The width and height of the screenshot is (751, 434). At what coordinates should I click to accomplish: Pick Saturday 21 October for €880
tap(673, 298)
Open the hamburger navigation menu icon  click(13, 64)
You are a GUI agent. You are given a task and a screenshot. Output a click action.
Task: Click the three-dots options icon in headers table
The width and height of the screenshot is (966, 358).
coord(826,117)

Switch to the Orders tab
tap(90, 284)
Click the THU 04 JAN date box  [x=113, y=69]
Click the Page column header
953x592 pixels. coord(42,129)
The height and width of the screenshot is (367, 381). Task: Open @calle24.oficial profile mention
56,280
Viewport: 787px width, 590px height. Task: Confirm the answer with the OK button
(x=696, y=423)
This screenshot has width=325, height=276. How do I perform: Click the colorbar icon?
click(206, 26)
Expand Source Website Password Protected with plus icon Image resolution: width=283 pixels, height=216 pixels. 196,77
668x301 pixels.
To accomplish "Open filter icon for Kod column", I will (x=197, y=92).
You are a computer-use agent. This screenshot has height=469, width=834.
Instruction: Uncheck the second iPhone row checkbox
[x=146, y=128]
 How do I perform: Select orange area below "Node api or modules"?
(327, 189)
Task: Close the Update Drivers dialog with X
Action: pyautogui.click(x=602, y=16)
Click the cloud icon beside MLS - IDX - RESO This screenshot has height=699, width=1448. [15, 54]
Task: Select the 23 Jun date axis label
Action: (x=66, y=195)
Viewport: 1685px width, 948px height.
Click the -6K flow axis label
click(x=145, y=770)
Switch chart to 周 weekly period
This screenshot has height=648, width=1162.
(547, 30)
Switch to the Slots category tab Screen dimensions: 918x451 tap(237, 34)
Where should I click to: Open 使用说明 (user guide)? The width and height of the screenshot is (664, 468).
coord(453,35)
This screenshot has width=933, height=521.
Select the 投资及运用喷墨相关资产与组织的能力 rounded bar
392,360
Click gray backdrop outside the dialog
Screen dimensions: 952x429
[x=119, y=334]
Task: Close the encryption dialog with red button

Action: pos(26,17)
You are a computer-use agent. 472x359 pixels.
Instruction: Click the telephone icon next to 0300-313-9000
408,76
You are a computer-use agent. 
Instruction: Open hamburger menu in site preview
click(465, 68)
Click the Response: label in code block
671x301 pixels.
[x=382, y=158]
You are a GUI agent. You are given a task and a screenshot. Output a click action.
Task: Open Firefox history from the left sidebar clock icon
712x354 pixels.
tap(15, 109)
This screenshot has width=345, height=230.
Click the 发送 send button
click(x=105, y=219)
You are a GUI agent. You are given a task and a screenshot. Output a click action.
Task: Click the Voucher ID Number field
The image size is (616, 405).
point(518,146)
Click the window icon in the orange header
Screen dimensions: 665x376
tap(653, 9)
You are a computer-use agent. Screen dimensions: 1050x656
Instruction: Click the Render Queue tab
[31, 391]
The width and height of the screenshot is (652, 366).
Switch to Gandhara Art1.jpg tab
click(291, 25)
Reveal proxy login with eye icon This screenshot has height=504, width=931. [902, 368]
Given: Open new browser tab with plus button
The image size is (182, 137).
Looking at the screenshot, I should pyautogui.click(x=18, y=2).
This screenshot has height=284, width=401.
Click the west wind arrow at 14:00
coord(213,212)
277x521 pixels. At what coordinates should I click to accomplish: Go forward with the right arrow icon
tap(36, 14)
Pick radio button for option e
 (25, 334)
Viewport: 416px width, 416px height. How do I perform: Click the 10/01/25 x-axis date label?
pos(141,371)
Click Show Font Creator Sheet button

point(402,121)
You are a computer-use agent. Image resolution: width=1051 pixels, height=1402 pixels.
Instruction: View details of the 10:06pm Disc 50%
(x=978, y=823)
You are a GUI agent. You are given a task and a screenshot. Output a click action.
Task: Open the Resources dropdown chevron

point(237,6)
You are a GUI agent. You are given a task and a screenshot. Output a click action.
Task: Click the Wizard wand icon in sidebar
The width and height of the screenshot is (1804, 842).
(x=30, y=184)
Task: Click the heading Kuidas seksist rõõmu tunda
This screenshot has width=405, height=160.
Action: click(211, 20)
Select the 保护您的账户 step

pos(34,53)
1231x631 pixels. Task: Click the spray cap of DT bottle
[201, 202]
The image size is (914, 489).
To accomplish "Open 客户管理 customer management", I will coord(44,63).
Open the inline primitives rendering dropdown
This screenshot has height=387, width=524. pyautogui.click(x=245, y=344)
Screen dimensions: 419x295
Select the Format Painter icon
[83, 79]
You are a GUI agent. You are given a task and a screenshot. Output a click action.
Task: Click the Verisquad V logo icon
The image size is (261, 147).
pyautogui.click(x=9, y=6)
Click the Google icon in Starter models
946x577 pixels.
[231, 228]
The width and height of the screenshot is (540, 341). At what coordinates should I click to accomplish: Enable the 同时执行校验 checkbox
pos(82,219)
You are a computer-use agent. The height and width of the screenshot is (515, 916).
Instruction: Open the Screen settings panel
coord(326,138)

+ + + + +

Problem to work on =
Each entry above must be set down again without alteration.

Result =
The width and height of the screenshot is (751, 434). At what coordinates should I click to accomplish: Pick Saturday 21 October for €880
tap(673, 298)
Open the hamburger navigation menu icon  click(13, 64)
You are a GUI agent. You are given a task and a screenshot. Output a click action.
Task: Click the three-dots options icon in headers table
The width and height of the screenshot is (966, 358).
coord(826,117)

Switch to the Orders tab
tap(90, 284)
Click the THU 04 JAN date box  [x=113, y=69]
Click the Page column header
953x592 pixels. coord(42,129)
The height and width of the screenshot is (367, 381). Task: Open @calle24.oficial profile mention
56,280
Viewport: 787px width, 590px height. Task: Confirm the answer with the OK button
(x=696, y=423)
This screenshot has width=325, height=276. How do I perform: Click the colorbar icon?
click(206, 26)
Expand Source Website Password Protected with plus icon Image resolution: width=283 pixels, height=216 pixels. 196,77
668x301 pixels.
To accomplish "Open filter icon for Kod column", I will (x=197, y=92).
You are a computer-use agent. This screenshot has height=469, width=834.
Instruction: Uncheck the second iPhone row checkbox
[x=146, y=128]
 How do I perform: Select orange area below "Node api or modules"?
(327, 189)
Task: Close the Update Drivers dialog with X
Action: pyautogui.click(x=602, y=16)
Click the cloud icon beside MLS - IDX - RESO This screenshot has height=699, width=1448. [15, 54]
Task: Select the 23 Jun date axis label
Action: (x=66, y=195)
Viewport: 1685px width, 948px height.
Click the -6K flow axis label
click(x=145, y=770)
Switch chart to 周 weekly period
This screenshot has height=648, width=1162.
(547, 30)
Switch to the Slots category tab Screen dimensions: 918x451 tap(237, 34)
Where should I click to: Open 使用说明 (user guide)? The width and height of the screenshot is (664, 468).
coord(453,35)
This screenshot has width=933, height=521.
Select the 投资及运用喷墨相关资产与组织的能力 rounded bar
392,360
Click gray backdrop outside the dialog
Screen dimensions: 952x429
[x=119, y=334]
Task: Close the encryption dialog with red button

Action: pos(26,17)
You are a computer-use agent. 472x359 pixels.
Instruction: Click the telephone icon next to 0300-313-9000
408,76
You are a computer-use agent. 
Instruction: Open hamburger menu in site preview
click(465, 68)
Click the Response: label in code block
671x301 pixels.
[x=382, y=158]
You are a GUI agent. You are given a task and a screenshot. Output a click action.
Task: Open Firefox history from the left sidebar clock icon
712x354 pixels.
tap(15, 109)
This screenshot has width=345, height=230.
Click the 发送 send button
click(x=105, y=219)
You are a GUI agent. You are given a task and a screenshot. Output a click action.
Task: Click the Voucher ID Number field
The image size is (616, 405).
point(518,146)
Click the window icon in the orange header
Screen dimensions: 665x376
tap(653, 9)
You are a computer-use agent. Screen dimensions: 1050x656
Instruction: Click the Render Queue tab
[31, 391]
The width and height of the screenshot is (652, 366).
Switch to Gandhara Art1.jpg tab
click(291, 25)
Reveal proxy login with eye icon This screenshot has height=504, width=931. [902, 368]
Given: Open new browser tab with plus button
The image size is (182, 137).
Looking at the screenshot, I should pyautogui.click(x=18, y=2).
This screenshot has height=284, width=401.
Click the west wind arrow at 14:00
coord(213,212)
277x521 pixels. At what coordinates should I click to accomplish: Go forward with the right arrow icon
tap(36, 14)
Pick radio button for option e
 (25, 334)
Viewport: 416px width, 416px height. How do I perform: Click the 10/01/25 x-axis date label?
pos(141,371)
Click Show Font Creator Sheet button

point(402,121)
You are a computer-use agent. Image resolution: width=1051 pixels, height=1402 pixels.
Instruction: View details of the 10:06pm Disc 50%
(x=978, y=823)
You are a GUI agent. You are given a task and a screenshot. Output a click action.
Task: Open the Resources dropdown chevron

point(237,6)
You are a GUI agent. You are given a task and a screenshot. Output a click action.
Task: Click the Wizard wand icon in sidebar
The width and height of the screenshot is (1804, 842).
(x=30, y=184)
Task: Click the heading Kuidas seksist rõõmu tunda
This screenshot has width=405, height=160.
Action: click(211, 20)
Select the 保护您的账户 step

pos(34,53)
1231x631 pixels. Task: Click the spray cap of DT bottle
[201, 202]
The image size is (914, 489).
To accomplish "Open 客户管理 customer management", I will coord(44,63).
Open the inline primitives rendering dropdown
This screenshot has height=387, width=524. pyautogui.click(x=245, y=344)
Screen dimensions: 419x295
Select the Format Painter icon
[83, 79]
You are a GUI agent. You are given a task and a screenshot. Output a click action.
Task: Click the Verisquad V logo icon
The image size is (261, 147).
pyautogui.click(x=9, y=6)
Click the Google icon in Starter models
946x577 pixels.
[231, 228]
The width and height of the screenshot is (540, 341). At what coordinates should I click to accomplish: Enable the 同时执行校验 checkbox
pos(82,219)
You are a computer-use agent. The height and width of the screenshot is (515, 916).
Instruction: Open the Screen settings panel
coord(326,138)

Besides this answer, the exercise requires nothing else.